The photographer was of delicate build, her skin was milky white with a few freckles and she had fine dark-blonde hair. Her narrow face was dominated by remarkably light eyes and an elegiac Jeanne Moreau mouth. She was shy, quiet and assertive; an opinionated pact had been made between sensitivity and energy. Only insiders knew that she had a robust sense of humour and could be silly at times.I never saw her laugh out loud; she probably thought that would clash with her style. She might smile or laugh quietly, a brief giggle over an absurd situation, but never loud laughter. Perhaps she internalized an aversion to “smile please!” photography or to the prescribed optimism of the GDR press, where laughter simulated assent to the circumstances. Like the wide-open mouths of the advertising sector today laugh away fear of consumerism. There are rarely any smiles in Bergemann photos; anything loud is a lie.

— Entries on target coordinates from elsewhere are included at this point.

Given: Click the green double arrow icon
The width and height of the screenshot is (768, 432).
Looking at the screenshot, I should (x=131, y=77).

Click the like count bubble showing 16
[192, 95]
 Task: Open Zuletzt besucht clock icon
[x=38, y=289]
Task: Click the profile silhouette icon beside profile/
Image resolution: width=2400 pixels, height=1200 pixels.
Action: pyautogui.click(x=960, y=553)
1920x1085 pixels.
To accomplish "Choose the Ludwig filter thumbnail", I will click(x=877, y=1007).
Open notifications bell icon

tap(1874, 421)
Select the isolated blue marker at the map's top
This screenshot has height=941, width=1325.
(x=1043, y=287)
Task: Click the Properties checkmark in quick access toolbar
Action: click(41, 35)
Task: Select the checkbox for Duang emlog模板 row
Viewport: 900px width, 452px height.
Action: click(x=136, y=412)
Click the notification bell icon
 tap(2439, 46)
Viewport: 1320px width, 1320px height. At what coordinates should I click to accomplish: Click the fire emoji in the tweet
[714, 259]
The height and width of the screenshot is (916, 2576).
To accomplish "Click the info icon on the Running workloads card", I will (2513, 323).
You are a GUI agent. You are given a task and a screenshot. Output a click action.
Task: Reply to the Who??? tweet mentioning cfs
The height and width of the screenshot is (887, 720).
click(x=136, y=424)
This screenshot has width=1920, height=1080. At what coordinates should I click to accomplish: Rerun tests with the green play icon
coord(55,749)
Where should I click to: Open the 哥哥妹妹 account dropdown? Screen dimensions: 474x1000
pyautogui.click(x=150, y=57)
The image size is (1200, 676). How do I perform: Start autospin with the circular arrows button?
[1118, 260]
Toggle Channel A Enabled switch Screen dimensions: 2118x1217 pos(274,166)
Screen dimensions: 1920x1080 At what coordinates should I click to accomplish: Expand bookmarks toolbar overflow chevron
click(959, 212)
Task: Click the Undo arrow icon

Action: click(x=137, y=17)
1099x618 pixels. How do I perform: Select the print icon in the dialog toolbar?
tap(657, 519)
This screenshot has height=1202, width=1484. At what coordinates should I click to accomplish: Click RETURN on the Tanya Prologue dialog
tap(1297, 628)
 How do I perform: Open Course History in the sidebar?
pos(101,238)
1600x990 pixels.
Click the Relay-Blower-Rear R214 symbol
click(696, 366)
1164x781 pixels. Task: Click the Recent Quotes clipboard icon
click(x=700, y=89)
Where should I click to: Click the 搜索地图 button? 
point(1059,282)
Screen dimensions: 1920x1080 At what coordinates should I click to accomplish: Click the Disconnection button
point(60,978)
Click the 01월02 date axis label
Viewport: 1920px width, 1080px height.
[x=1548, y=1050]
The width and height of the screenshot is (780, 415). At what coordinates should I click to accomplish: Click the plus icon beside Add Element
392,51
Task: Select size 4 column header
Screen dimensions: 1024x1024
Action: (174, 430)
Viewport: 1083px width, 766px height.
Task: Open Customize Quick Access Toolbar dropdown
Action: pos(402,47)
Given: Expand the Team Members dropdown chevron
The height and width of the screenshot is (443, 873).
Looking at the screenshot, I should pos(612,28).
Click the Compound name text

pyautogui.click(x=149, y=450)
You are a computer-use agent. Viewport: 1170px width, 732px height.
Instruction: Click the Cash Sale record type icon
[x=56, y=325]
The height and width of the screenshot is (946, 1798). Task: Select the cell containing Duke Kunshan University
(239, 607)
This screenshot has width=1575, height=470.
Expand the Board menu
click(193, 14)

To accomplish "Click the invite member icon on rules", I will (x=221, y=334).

It began with a dual passion. Sibylle Bergemann was a secretary in the offices of Magazin who knew: I can’t stay a secretary; I have to do something of my own. Her first photo was made with a monocular 6x6 SLR camera when she was 24. One day a man in an olive-green parka entered the editorial offices, a formidable storyteller, a man with wit and the absolute will to counter the predominant snapshot style photography with something conscious and direct. He was 15 years older than she, a well-kept photography secret and a unique teacher. Arno Fischer taught at the Kunsthochschule Weissensee. He was it, him and no other: I wanted Arno and I wanted to make photos. Bergemann got what she wanted; she became his student, his lover and his rival.
Abounding in colour
Sibylle Bergemann learned quickly. Just as quickly, she photographed differently and different subjects than her teacher. Reality without a dream would be the end of the world. She saw the beauty and she saw the doubt, she sought the dream behind reality. The photographer always carried her camera; she might meet with something that needed to be photographed, for example fallen angels. If she forgot her camera, she would go back home to fetch it.She was often asked if her attitude to photography changed after the fall of the wall. “Why should it, I photograph the same as always,” Sibylle Bergemann replied. The storyteller’s eye remained; the search for poetry at the fringes, not the centre. One thing did change however. She switched from black and white to colour. The magazines that she now worked for demanded it. For half of her lifetime, the photographer was convinced that colour was unrealistic, garish and commonplace; colour was operetta. She reacted in her own way by making colour the accomplice of her vision. She drove out the garishness, gaudiness, brightness and made if soft, flowing and “grey.” On her African photos, a veil of dust seems to cover her scenes and at the same time discover them. Nothing is colourful and yet they abound in colour.
She never stopped trying new things
After her first cancer surgery six years ago, Sibylle Bergemann bought herself a Toyota Yaris Verso, a nice, green, solid car, unusually high and almost four metres long, with lots of space for dogs and photography boxes. “Some people might think, ‘why’s she buying a car when she’s got cancer,’” Sibylle remarked and stepped on the gas pedal. The purchase of the car was also a rebellion. It was rebellion like that against the conventional perceptions in photography, like her rebellion against the travel restrictions in the GDR, like her rebellion against surrendering herself to the fate of disease.In those six years, she worked as if there were nothing amiss. She photographed to the very end. She never stopped trying new things. Rather than suffering a loss of personality during this difficult phase, the burden seemed to make her stronger. She held on to life, to this exciting life that offered new pictures to her every day. “When I was in the darkroom and something decent resulted from the photography, then suddenly everything was alright again. As if I were not ill at all.”
Last year, on 1 November the wonders in the fight for her life wore out. The wonders that remain are her pictures. She, Sibylle Bergemann, is wholly in every photo.